Going through the entries below, copy out each line that contains "computer".

EXTRACTED ENTRIES:
____________________

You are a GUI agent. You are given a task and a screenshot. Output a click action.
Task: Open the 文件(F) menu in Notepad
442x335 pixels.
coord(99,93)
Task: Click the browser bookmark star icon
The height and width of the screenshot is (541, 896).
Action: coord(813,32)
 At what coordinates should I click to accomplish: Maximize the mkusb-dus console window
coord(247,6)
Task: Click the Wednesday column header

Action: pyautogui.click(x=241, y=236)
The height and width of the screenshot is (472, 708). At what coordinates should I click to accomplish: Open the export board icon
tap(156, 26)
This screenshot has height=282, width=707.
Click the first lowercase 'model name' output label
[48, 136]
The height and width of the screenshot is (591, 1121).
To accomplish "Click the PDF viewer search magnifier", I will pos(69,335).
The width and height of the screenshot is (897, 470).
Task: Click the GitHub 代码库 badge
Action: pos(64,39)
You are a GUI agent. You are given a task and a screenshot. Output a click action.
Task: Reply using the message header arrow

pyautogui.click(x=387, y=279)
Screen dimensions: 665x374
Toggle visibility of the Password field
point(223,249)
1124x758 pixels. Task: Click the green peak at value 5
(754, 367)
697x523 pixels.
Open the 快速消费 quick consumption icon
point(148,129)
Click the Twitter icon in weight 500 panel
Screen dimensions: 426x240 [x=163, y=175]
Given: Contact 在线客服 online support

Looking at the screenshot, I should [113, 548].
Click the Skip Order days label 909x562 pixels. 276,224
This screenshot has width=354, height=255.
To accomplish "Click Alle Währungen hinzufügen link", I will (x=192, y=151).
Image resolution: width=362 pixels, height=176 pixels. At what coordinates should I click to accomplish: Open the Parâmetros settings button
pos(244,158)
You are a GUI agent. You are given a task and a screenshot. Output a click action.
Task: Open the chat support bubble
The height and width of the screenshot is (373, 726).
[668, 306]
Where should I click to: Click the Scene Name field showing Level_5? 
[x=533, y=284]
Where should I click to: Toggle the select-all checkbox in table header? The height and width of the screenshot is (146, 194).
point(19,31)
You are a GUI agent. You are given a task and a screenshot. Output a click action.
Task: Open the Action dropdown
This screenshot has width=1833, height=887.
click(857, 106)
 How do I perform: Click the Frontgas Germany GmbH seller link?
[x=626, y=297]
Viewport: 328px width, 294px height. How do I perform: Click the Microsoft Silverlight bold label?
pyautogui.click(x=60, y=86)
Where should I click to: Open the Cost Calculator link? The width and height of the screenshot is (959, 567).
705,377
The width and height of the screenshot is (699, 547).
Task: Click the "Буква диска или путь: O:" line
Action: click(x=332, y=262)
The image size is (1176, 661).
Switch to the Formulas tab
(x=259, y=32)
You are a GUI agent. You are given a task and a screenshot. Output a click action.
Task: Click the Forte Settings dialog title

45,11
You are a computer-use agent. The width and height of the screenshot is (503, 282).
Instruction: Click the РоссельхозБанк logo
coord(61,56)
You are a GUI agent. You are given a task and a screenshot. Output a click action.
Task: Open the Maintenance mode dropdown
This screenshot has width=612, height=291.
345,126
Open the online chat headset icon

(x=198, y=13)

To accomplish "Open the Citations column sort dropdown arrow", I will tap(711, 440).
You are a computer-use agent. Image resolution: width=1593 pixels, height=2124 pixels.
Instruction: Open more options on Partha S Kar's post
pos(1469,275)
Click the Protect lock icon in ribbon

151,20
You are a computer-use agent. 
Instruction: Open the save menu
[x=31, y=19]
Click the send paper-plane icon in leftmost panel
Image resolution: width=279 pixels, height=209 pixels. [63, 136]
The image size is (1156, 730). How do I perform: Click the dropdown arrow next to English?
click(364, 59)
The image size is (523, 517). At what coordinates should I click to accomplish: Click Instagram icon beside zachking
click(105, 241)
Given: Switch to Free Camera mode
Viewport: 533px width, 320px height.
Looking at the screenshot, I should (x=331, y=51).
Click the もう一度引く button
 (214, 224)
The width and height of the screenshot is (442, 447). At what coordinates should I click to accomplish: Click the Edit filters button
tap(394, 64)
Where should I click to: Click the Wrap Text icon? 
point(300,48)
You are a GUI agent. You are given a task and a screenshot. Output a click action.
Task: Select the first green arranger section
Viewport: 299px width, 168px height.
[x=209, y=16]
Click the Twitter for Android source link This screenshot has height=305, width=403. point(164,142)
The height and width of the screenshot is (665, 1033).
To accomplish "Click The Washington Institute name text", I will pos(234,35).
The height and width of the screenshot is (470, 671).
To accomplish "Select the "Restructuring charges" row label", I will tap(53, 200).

____________________

RESPONSE BOX:
You are a computer-use agent. The width and height of the screenshot is (503, 282).
You are a computer-use agent. Image resolution: width=1593 pixels, height=2124 pixels.
You are a computer-use agent. 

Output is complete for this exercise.